Wenn es um Innovation geht, darf auch der Marktführer Allianz nicht fehlen. Holger Köckritz (Head of Strategy & Digital Transformation Office, Allianz SE) widmete sich in seinem Beitrag vor allem der Fragestellung: Was tut sich am Markt und was sind wichtigsten Themen im Zusammenhang mit der digitalen Transformation der Geschäftsmodelle? Mit einem Slide zu den großen Playern wie Google, Facebook und Co machte Köckritz darauf aufmerksam, dass solche Unternehmen heutzutage innerhalb von nur wenigen Sekunden wahnsinnige Mengen an Kundendaten sammeln. Man dürfe die Schnelligkeit der digitalen Welt nicht unterschätzen. Beim Thema Daten gehe es aber um den richtigen Umgang damit als um ein bloßes Sammeln.

Wie sich der Markt und vor allem das Verhalten der Menschen verändert haben, verdeutlichte Köckritz anhand zweier Bilder vom Petersplatz in Rom. Das eine Bild entstand im Jahr 2005 nach dem Tod von Papst Johannes Paul II, das andere zeigt die wartende Zuschauermenge bei der Papstwahl 2013. Im älteren Foto wird kaum eine Kamera oder ein Smartphone hochgehalten, um den Augenblick festzuhalten. 2013 leuchten hingegen tausende Displays. Der Spiegel hatte 2013 darüber berichtet.

Die Strategien der Großen

Und wie lassen sich Transformationsprozesse gestalten? Diese Frage beantwortete Köckritz anhand der Allianz-Strategie. Seit 01.04.2018 habe die Allianz SE einen völlig neuen Vorstandsbereich geschaffen, der Unternehmensbereiche dabei unterstützen soll, die Chancen zu nutzen, die sich aus digitalen Versicherungs- und Investmentlösungen ergeben - getreu dem Motto: optimieren, transformieren, neu erfinden. "Sie brauchen eine Vision und müssen die Strategie in die Fläche hinaustragen", fügte Köckritz hinzu. Das erfordere Änderungen in der Führung. Die Chefs von heute müssten lernen, den Mitarbeitern mehr an Kompetenz zuzutrauen und zu geben. Im Unternehmen müsse eine Kultur entstehen, in der sich jeder Einzelne danach sehnt, Chancen zu nutzen und in der jeder auch Angst davor hat, diese Chancen zu verpassen.

Mit der Global Digital Factory verfolgt die Allianz seit 2016 international das Thema Innovation an. Aus 30 Allianz-Unternehmen wurden weltweit innovative Köpfe ausgewählt, die zusammen neue Wege ausloten.

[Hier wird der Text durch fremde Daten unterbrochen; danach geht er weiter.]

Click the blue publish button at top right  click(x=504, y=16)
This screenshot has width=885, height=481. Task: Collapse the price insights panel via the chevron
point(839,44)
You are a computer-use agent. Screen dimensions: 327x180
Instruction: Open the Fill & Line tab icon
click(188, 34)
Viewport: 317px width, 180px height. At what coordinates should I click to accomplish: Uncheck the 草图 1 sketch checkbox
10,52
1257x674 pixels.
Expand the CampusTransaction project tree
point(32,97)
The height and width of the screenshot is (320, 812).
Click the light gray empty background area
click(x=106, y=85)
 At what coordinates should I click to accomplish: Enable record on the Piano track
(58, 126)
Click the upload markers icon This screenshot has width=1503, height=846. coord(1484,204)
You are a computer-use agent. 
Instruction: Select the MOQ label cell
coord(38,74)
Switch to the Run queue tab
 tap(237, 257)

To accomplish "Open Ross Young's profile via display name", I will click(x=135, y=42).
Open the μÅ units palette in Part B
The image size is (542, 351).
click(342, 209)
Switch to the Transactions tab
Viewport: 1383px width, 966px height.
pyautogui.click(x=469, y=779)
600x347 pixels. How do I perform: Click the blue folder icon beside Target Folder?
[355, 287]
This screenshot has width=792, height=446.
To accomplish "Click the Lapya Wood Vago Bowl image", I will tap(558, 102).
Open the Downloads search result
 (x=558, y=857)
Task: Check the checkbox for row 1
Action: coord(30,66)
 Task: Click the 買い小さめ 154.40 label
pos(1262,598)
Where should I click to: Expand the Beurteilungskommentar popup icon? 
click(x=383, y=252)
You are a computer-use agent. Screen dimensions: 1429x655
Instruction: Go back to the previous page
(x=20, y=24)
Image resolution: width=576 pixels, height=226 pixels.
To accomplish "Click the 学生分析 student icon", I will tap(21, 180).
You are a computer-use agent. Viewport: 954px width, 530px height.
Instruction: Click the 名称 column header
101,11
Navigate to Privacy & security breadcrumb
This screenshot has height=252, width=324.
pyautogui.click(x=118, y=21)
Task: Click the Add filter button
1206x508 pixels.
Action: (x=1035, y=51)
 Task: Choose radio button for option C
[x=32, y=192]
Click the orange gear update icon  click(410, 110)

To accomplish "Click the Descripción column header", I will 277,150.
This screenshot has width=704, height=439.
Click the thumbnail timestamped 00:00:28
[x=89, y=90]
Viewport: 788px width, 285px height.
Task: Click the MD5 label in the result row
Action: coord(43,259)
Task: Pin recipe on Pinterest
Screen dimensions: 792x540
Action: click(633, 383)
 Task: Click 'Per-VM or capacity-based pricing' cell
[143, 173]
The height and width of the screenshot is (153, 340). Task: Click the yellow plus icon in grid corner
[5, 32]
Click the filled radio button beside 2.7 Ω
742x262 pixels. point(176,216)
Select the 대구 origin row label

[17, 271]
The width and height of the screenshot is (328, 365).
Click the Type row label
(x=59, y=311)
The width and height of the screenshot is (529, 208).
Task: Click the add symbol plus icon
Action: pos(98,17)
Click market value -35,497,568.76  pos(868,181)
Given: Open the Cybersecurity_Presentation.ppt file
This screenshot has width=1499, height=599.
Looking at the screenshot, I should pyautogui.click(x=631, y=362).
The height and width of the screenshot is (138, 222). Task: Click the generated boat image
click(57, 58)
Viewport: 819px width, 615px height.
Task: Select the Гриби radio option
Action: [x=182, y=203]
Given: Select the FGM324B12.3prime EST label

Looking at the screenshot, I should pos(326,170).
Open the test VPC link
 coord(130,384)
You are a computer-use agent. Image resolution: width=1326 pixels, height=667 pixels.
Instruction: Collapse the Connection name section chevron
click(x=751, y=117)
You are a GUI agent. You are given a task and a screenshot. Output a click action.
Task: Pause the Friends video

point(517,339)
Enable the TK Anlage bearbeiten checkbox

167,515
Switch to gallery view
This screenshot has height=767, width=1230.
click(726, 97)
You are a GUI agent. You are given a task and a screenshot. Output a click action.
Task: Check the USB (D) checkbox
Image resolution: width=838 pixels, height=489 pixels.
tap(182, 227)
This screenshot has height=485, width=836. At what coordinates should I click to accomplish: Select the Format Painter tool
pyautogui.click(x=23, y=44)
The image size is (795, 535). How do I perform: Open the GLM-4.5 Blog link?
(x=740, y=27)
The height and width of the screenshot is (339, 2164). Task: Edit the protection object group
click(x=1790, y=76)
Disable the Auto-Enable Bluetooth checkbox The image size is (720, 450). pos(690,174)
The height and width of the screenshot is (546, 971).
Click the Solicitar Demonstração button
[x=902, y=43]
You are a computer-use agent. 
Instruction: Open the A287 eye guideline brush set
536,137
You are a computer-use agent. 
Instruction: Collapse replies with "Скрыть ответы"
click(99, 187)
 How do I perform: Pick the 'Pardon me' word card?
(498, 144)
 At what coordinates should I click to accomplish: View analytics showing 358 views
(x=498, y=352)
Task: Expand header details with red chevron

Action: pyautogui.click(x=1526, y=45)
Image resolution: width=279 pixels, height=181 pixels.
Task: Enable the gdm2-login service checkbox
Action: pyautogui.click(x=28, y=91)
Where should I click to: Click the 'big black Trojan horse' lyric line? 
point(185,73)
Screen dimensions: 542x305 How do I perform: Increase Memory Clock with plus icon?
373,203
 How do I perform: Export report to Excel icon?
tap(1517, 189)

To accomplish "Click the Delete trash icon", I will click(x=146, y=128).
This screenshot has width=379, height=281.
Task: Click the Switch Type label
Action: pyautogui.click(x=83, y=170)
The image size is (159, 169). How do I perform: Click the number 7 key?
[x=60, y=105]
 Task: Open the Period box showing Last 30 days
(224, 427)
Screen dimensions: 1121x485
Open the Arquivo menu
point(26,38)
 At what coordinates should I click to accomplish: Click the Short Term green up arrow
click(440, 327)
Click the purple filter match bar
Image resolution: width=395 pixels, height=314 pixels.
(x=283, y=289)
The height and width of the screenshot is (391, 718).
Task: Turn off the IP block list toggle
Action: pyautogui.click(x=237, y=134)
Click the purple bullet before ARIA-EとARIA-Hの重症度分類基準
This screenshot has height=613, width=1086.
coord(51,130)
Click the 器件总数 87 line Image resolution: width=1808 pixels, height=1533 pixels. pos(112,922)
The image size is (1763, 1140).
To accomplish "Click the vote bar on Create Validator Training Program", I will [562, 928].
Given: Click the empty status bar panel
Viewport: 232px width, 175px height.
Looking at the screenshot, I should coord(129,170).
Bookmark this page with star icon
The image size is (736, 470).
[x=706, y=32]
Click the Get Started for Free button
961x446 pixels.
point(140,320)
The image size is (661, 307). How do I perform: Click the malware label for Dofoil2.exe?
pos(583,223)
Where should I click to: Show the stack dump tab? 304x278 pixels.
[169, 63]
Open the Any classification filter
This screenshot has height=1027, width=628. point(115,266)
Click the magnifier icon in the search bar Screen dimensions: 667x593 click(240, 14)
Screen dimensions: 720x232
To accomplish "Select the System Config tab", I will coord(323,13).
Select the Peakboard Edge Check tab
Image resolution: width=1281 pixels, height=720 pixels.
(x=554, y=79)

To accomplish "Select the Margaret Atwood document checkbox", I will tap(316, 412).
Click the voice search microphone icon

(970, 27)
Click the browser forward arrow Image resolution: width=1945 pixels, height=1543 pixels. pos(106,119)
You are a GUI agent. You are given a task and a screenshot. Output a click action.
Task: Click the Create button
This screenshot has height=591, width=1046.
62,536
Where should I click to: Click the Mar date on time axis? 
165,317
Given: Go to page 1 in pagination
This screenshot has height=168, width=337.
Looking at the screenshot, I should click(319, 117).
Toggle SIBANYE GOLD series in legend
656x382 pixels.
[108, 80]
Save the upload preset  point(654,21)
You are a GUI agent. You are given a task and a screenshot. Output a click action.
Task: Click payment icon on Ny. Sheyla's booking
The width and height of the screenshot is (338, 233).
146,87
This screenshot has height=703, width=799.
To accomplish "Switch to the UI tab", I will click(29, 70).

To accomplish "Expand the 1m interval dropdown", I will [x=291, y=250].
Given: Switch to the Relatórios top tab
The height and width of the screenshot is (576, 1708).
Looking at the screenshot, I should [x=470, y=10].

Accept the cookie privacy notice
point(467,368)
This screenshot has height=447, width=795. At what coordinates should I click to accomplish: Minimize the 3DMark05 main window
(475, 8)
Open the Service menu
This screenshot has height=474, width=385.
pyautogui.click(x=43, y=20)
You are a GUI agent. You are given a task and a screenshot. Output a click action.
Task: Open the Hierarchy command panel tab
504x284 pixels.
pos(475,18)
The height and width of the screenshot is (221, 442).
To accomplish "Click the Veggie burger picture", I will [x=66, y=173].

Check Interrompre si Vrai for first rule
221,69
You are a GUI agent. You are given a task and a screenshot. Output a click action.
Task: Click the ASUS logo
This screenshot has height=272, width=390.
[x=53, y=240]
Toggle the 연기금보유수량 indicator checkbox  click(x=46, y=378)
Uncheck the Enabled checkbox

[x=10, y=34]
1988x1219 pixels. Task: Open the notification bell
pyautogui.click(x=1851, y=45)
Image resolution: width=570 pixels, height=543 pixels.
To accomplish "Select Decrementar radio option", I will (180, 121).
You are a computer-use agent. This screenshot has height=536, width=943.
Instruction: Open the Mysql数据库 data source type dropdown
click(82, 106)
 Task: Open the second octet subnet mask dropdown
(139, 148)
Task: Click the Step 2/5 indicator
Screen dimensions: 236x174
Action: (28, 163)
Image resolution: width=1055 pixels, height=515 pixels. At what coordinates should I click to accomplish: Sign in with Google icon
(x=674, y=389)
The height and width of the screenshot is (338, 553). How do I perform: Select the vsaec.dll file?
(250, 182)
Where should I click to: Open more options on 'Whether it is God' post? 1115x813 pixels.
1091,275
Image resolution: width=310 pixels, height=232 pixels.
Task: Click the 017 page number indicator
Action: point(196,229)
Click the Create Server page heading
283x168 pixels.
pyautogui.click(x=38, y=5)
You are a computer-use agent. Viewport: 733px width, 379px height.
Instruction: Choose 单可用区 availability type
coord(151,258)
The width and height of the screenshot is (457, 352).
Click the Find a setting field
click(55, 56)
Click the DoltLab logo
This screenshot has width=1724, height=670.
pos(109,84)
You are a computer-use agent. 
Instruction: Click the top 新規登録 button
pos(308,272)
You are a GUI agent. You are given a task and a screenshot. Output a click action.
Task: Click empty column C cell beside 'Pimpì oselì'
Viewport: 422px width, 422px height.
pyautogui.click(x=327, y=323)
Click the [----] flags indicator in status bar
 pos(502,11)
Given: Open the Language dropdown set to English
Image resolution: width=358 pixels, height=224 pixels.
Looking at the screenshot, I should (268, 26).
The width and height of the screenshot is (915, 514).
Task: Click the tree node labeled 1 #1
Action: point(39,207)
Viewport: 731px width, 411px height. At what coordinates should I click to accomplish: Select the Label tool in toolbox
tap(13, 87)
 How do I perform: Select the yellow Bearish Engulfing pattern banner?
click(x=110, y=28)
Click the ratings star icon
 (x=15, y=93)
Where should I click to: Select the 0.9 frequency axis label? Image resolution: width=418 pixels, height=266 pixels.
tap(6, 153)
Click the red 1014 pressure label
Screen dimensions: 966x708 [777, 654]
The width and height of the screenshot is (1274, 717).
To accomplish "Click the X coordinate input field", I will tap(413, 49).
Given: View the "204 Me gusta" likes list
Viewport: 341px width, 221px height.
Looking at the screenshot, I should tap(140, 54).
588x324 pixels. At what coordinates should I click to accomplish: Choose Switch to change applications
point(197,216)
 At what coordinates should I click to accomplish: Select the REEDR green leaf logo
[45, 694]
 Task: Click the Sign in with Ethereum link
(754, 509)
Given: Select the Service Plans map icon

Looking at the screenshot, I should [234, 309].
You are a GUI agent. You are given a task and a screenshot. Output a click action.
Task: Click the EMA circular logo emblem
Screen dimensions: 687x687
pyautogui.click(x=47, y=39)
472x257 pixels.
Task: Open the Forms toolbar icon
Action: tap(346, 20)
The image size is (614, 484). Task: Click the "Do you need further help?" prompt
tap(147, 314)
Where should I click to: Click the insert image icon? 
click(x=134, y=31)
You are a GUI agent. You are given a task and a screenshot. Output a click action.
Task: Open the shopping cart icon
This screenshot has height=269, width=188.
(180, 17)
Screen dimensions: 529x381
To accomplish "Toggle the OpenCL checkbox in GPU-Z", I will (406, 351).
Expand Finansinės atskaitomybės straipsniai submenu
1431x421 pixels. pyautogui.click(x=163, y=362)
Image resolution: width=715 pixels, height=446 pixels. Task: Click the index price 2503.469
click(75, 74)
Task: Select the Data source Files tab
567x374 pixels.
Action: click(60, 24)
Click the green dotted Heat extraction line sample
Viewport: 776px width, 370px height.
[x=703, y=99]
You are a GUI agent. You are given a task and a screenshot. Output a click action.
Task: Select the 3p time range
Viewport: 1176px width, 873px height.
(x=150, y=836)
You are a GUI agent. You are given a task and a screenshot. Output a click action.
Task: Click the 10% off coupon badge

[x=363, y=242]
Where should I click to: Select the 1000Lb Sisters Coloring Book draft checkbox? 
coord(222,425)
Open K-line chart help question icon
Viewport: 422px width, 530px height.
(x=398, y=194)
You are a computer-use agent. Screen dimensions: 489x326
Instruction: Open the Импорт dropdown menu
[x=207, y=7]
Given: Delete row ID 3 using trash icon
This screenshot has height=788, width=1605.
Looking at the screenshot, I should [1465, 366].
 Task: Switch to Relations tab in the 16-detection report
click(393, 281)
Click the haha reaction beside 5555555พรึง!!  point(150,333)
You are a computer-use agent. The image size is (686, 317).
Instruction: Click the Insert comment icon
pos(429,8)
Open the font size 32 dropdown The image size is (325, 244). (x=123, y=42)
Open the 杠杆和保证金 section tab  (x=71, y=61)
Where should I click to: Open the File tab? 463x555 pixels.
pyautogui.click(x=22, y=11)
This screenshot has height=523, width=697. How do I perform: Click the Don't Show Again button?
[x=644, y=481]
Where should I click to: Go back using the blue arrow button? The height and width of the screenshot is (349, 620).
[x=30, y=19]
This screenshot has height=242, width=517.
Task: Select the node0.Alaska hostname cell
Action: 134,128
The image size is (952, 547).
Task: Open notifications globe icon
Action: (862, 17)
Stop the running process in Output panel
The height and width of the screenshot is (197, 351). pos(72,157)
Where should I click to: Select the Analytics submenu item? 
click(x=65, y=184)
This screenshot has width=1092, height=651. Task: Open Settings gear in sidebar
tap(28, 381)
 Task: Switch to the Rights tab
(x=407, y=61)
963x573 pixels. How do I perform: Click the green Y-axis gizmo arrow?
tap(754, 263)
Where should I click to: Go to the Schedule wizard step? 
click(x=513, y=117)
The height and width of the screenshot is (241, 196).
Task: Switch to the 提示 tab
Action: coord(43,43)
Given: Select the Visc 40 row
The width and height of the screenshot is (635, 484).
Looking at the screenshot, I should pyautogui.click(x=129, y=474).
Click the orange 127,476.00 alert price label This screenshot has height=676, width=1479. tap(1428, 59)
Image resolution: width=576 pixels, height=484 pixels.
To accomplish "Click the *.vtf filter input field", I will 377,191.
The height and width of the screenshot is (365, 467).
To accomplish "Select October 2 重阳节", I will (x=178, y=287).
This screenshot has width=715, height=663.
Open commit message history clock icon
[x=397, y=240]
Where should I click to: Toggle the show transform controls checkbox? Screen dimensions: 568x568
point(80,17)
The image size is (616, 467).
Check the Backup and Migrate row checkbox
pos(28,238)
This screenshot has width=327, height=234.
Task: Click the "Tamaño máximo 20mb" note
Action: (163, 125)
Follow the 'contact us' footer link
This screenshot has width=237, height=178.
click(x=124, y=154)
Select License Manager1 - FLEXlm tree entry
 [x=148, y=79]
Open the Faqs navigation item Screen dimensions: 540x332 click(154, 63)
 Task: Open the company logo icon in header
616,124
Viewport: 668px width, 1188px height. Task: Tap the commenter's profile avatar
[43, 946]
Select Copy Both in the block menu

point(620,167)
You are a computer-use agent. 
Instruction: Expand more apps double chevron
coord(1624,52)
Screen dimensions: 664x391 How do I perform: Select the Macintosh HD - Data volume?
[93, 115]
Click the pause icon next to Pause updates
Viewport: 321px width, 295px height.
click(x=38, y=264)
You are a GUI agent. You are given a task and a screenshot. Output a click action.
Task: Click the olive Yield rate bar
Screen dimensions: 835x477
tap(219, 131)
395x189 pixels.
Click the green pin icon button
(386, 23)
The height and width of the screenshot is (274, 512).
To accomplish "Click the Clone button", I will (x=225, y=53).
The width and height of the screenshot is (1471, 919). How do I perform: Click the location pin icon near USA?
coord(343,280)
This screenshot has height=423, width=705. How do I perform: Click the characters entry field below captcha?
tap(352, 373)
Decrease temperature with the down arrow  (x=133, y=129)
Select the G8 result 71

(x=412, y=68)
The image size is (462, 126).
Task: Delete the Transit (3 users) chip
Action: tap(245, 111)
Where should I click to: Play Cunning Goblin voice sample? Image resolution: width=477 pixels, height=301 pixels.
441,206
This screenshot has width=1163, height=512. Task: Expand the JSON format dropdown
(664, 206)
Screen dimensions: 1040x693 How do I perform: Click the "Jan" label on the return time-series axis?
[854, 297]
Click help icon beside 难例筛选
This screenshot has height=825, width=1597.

Dabei schaue sich der Marktführer auch Ideen an, die nicht morgen schon Umsatz bringen, aber an die das Unternehmen fest glaubt, sagte Köckritz. Die Digital Agenda aus 2016 fokussiere sich vor allem auf fünf Bereiche: Mobilität, Health, InsurTechs, Connected Home sowie Data Intelligence & Cyber-Sicherheit. Bei allen Innovationen handele es sich um eine Kombination aus einem Produktelement der alten Allianz-Welt, angereichert mit neuen Services und Dienstleistungen, die Kunden ein besseres Erlebnis geben. Mit sogenannten MVPs, also Produkten mit minimalen Anforderungen, würden erste Tests am Markt unternommen, diese analysiert, weiterentwickelt und im besten Fall wird das Produkt herausgebracht. Wenn Tests nicht erfolgreich verlaufen, suche das Team nach neuen Wegen. "Es ist wichtig, in diese digitalen neuen Ökosysteme hineinzuwachsen", meint Köckritz. Um das zu erreichen, benötige es Partnerschaften. Und die ist die Allianz in der Vergangenheit schon mehrfach eingegangen - hier nur ein paar Namen: Lemonade, N26, moneyfarm, simplesurance.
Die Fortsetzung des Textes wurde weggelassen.